AIJun 1, 2021

Divide and Rule: Recurrent Partitioned Network for Dynamic Processes

arXiv:2106.00258v1
Originality Incremental advance
AI Analysis

This addresses the challenge of capturing internal interactions in dynamic systems for applications in physics and sociology, representing an incremental improvement over holistic modeling approaches.

The paper tackled the problem of modeling dynamic processes with interacting variables by proposing a recurrent partitioned network (REIN) to represent systems with a part-whole hierarchy and discover dependencies, resulting in effective identification of componential interactions with limited observation and stable long-term predictions across diverse physical systems.

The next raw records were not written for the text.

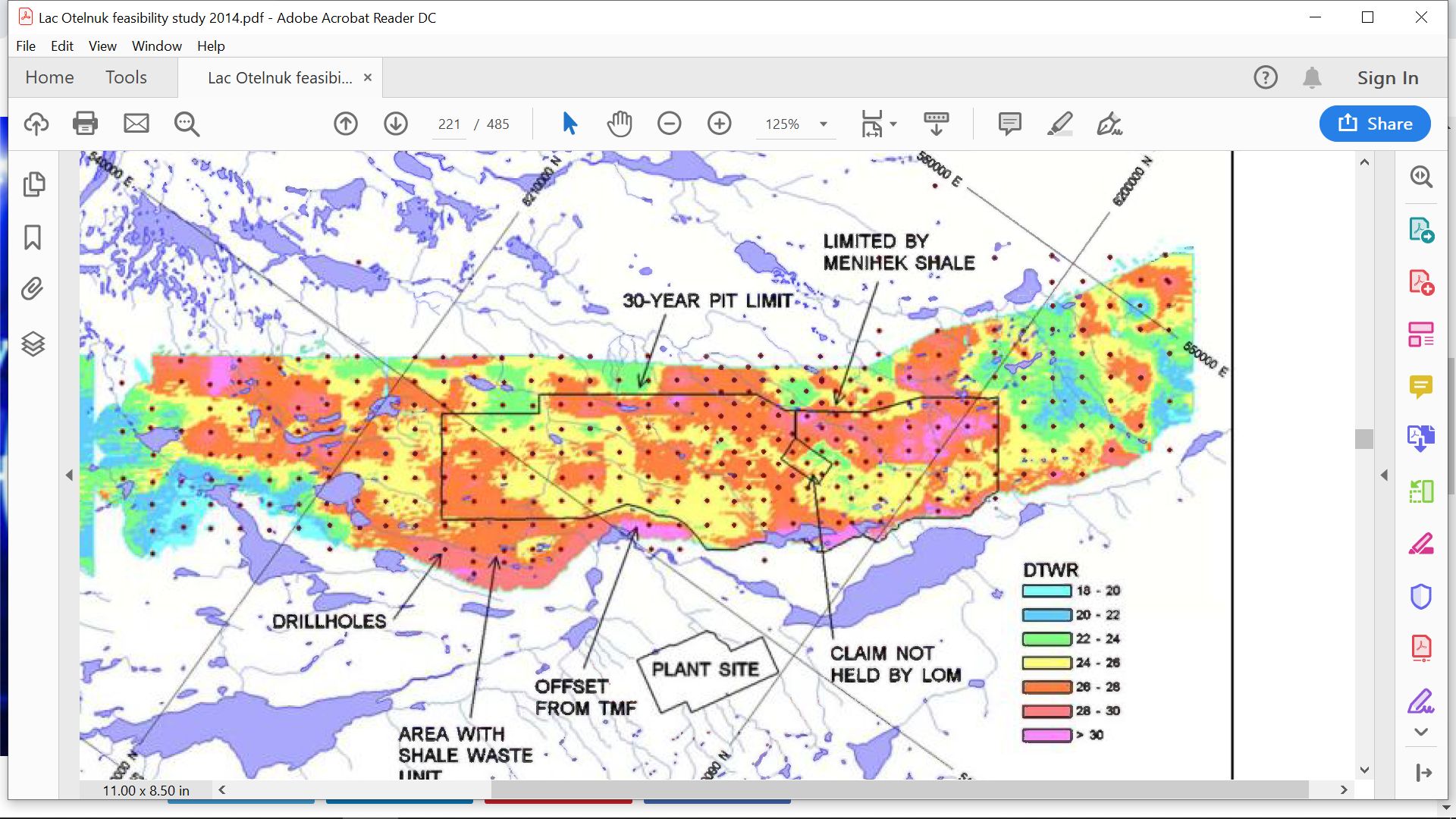Expand the fit page options dropdown arrow
The width and height of the screenshot is (1456, 819).
pos(893,124)
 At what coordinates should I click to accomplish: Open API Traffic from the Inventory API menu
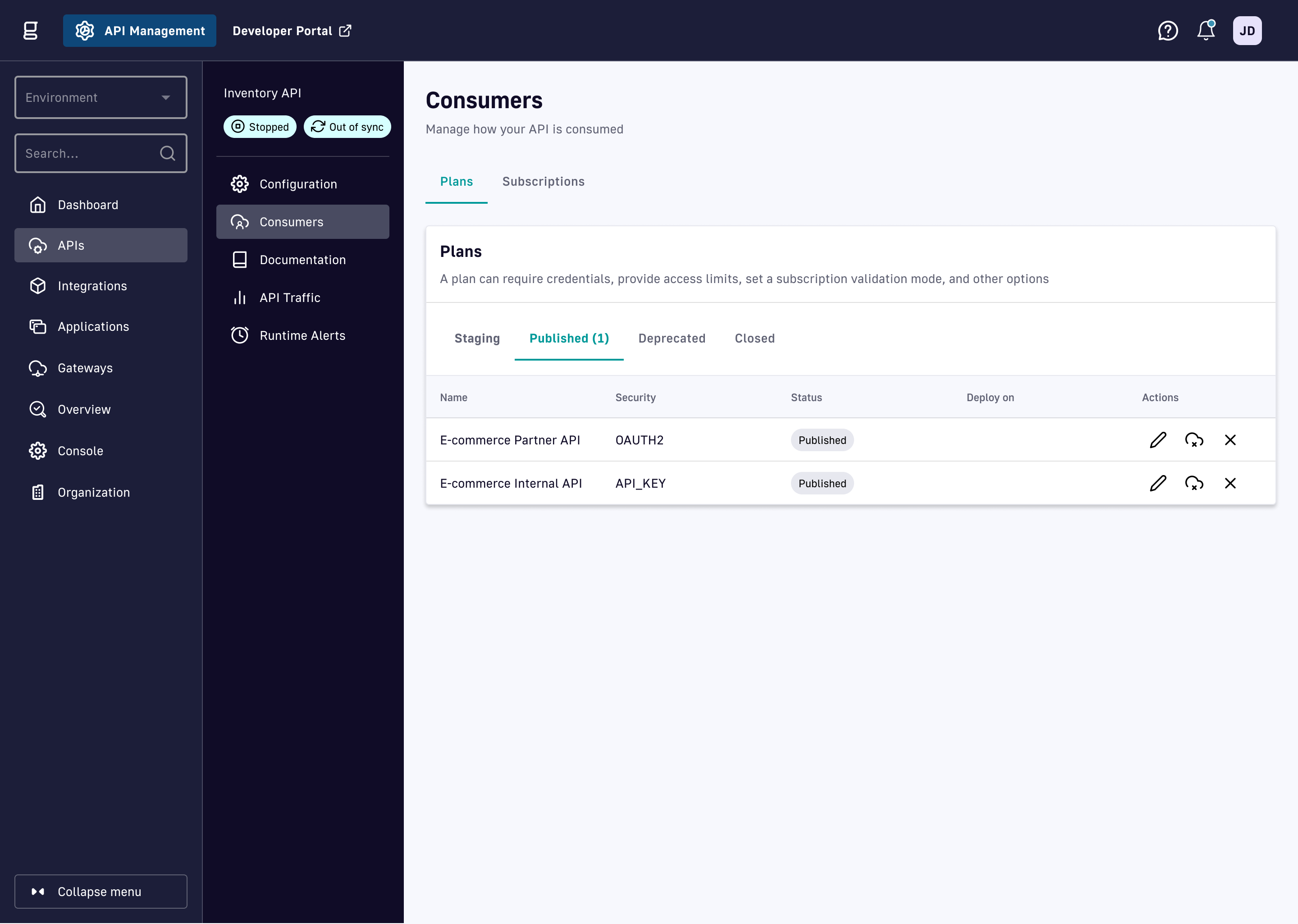[289, 297]
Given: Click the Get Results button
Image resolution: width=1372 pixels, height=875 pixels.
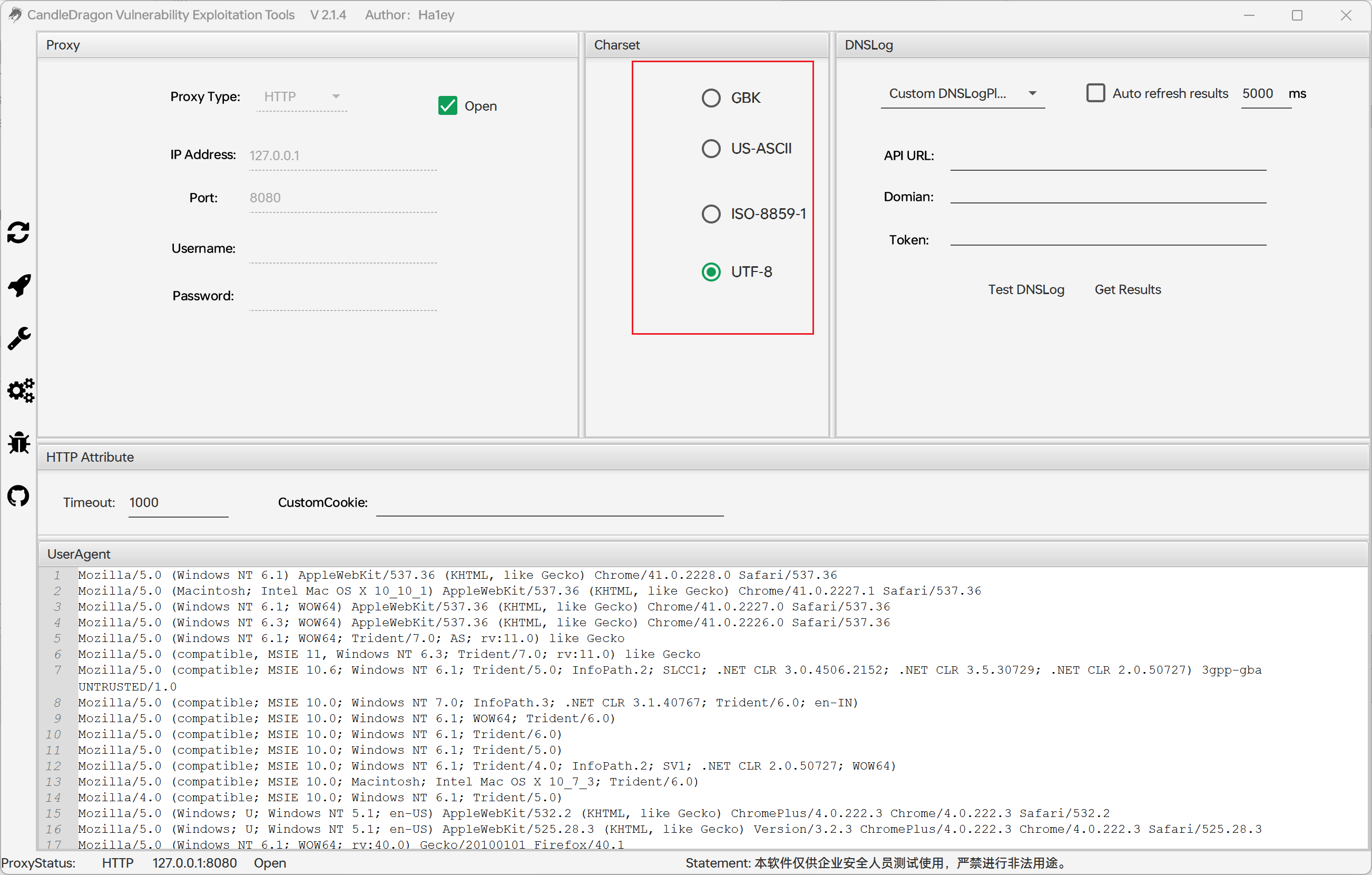Looking at the screenshot, I should 1127,289.
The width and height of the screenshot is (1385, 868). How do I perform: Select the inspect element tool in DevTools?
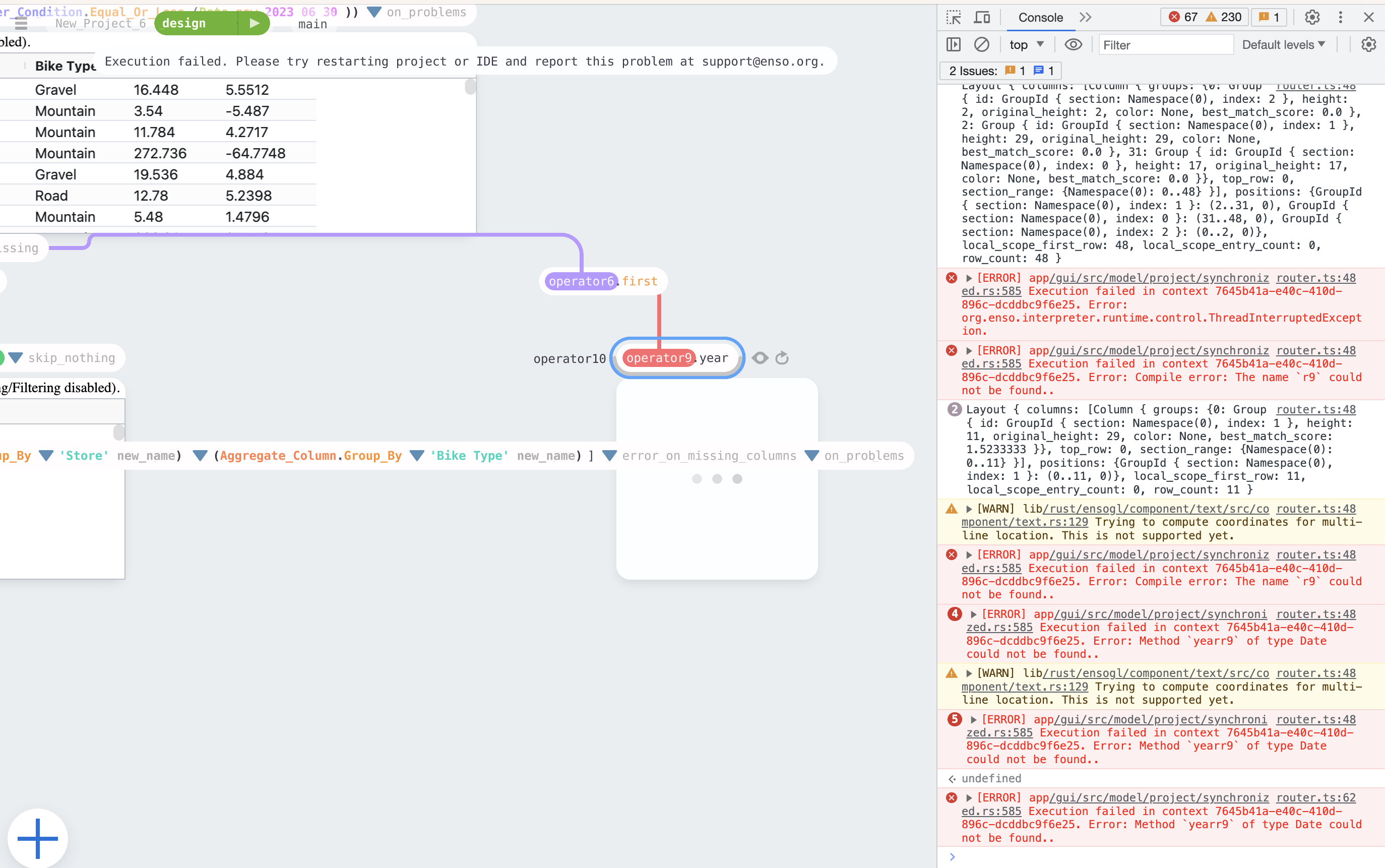pyautogui.click(x=954, y=17)
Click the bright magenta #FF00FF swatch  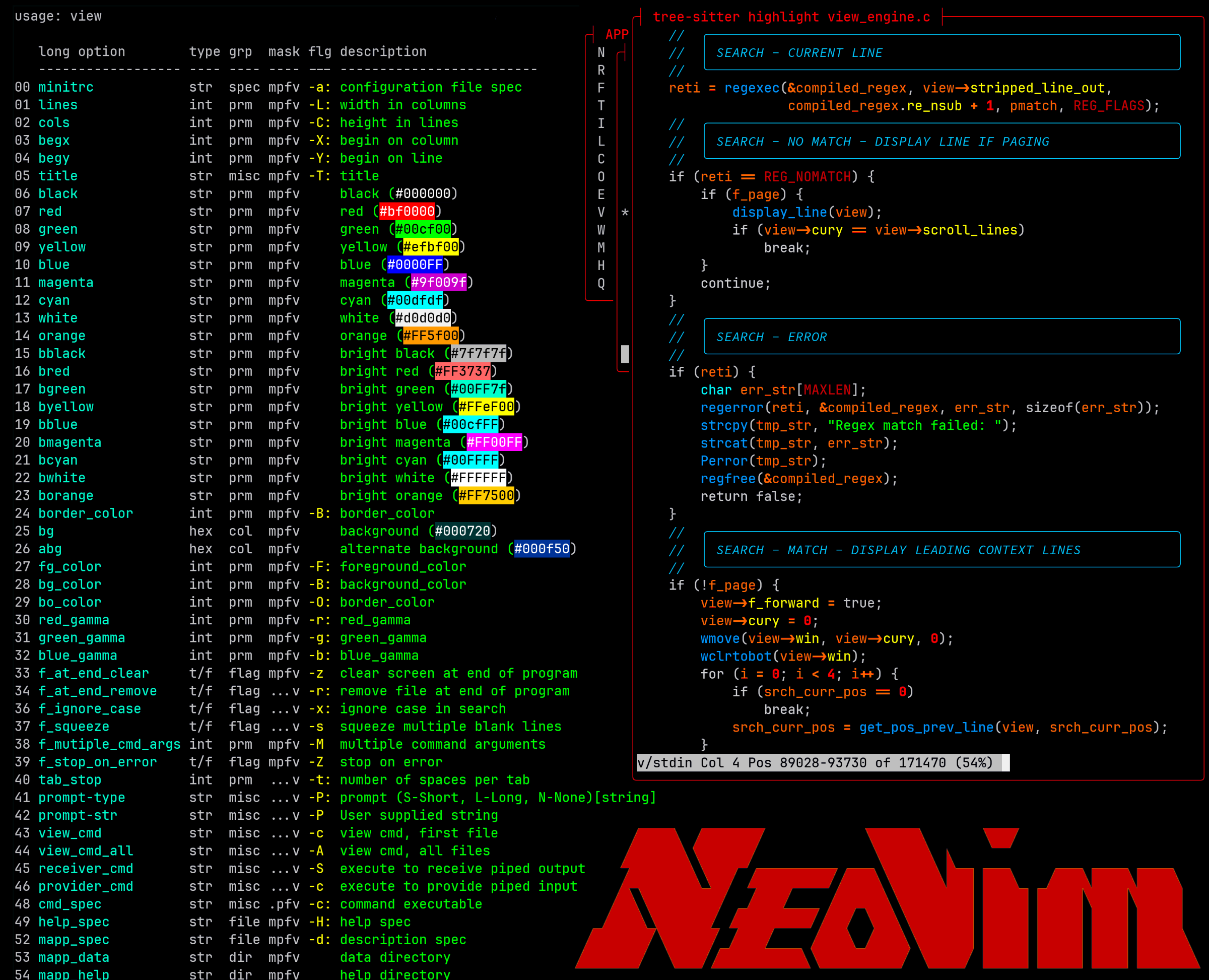coord(494,442)
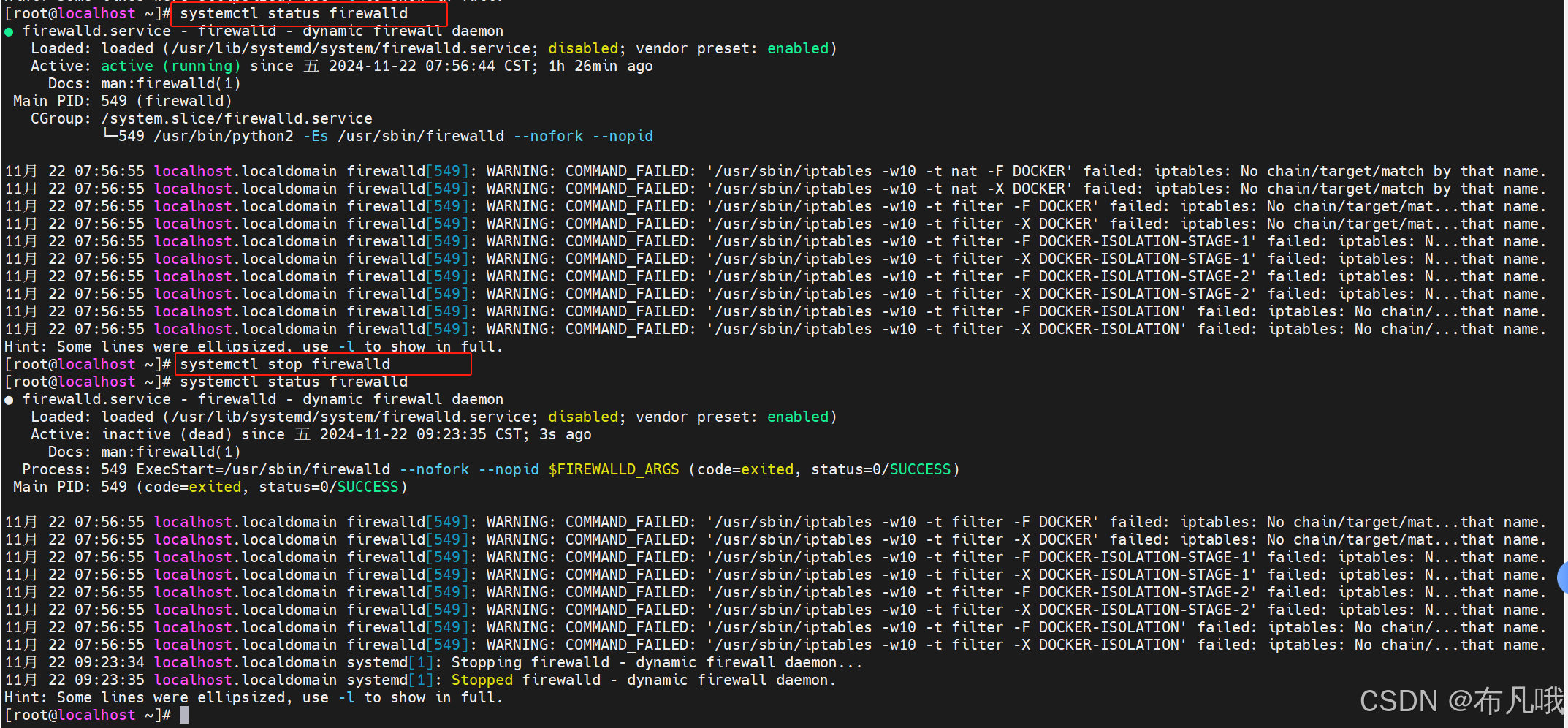
Task: Select the 'active (running)' status text
Action: coord(171,66)
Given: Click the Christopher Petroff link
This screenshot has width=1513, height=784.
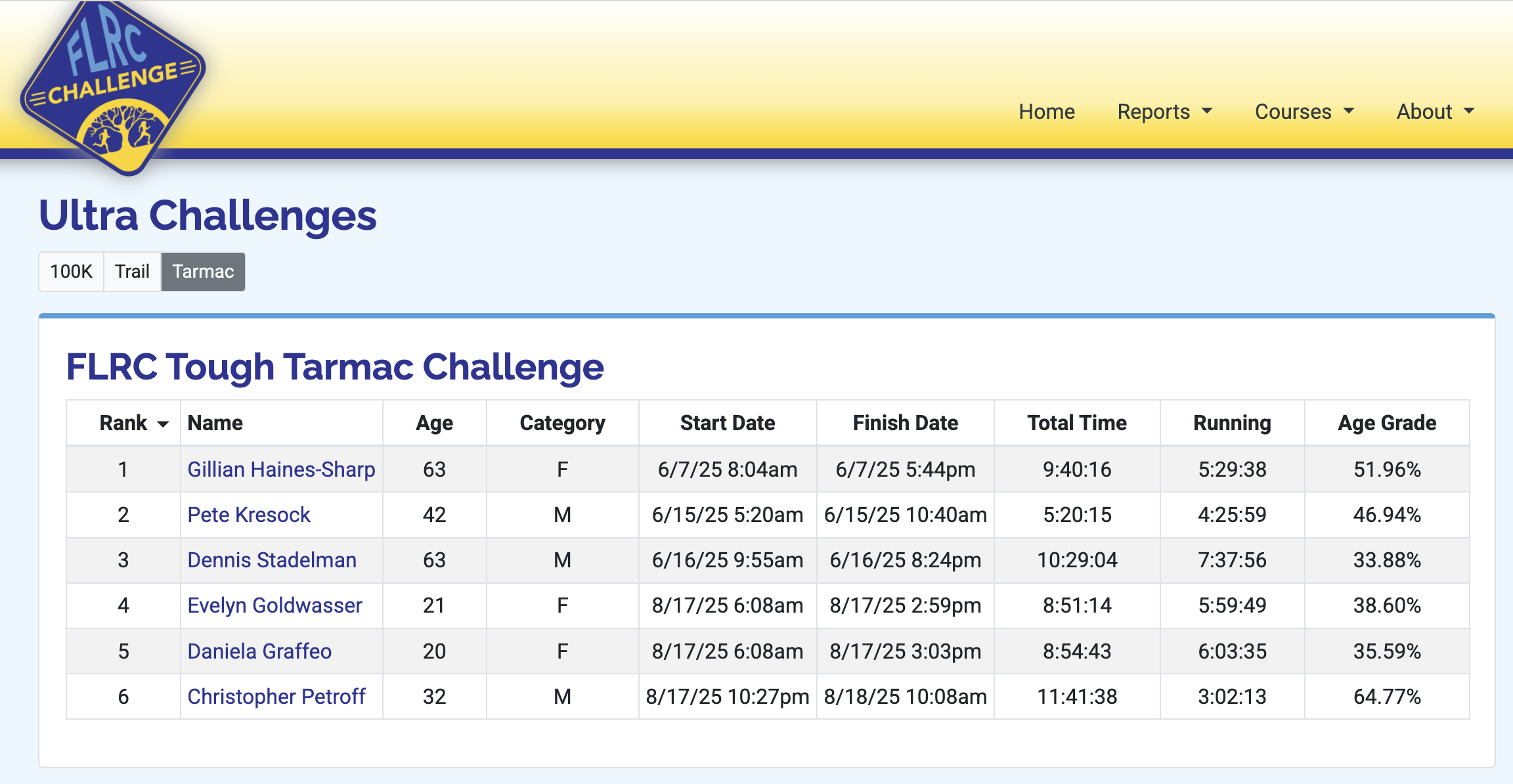Looking at the screenshot, I should click(276, 697).
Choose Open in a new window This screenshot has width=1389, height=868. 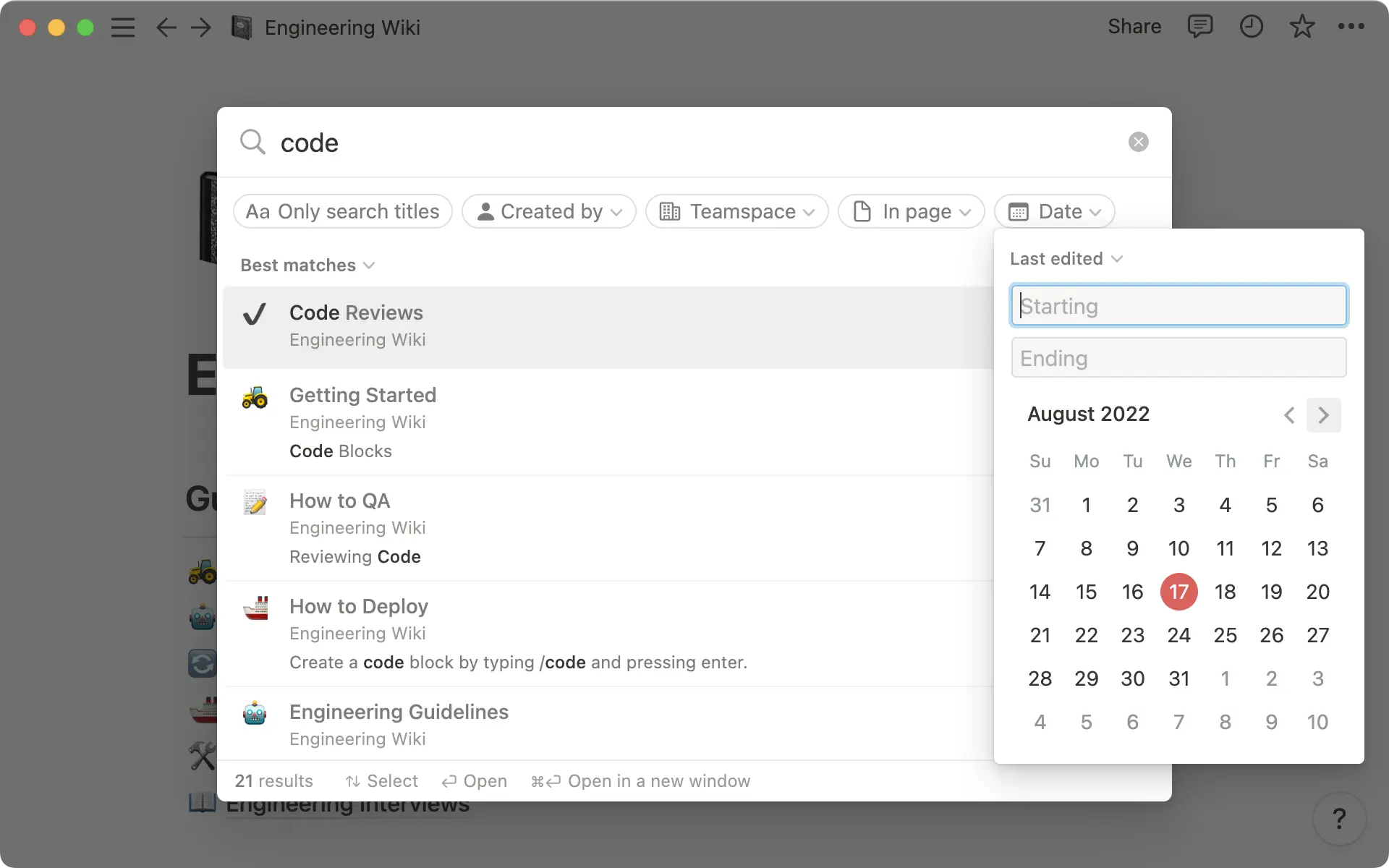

In general, many dynamic processes are involved with interacting variables, from physical systems to sociological analysis. The interplay of components in the system can give rise to confounding dynamic behavior. Many approaches model temporal sequences holistically ignoring the internal interaction which are impotent in capturing the protogenic actuation. Differently, our goal is to represent a system with a part-whole hierarchy and discover the implied dependencies among intra-system variables: inferring the interactions that possess causal effects on the sub-system behavior with REcurrent partItioned Network (REIN). The proposed architecture consists of (i) a perceptive module that extracts a hierarchical and temporally consistent representation of the observation at multiple levels, (ii) a deductive module for determining the relational connection between neurons at each level, and (iii) a statistical module that can predict the future by conditioning on the temporal distributional estimation. Our model is demonstrated to be effective in identifying the componential interactions with limited observation and stable in long-term future predictions experimented with diverse physical systems.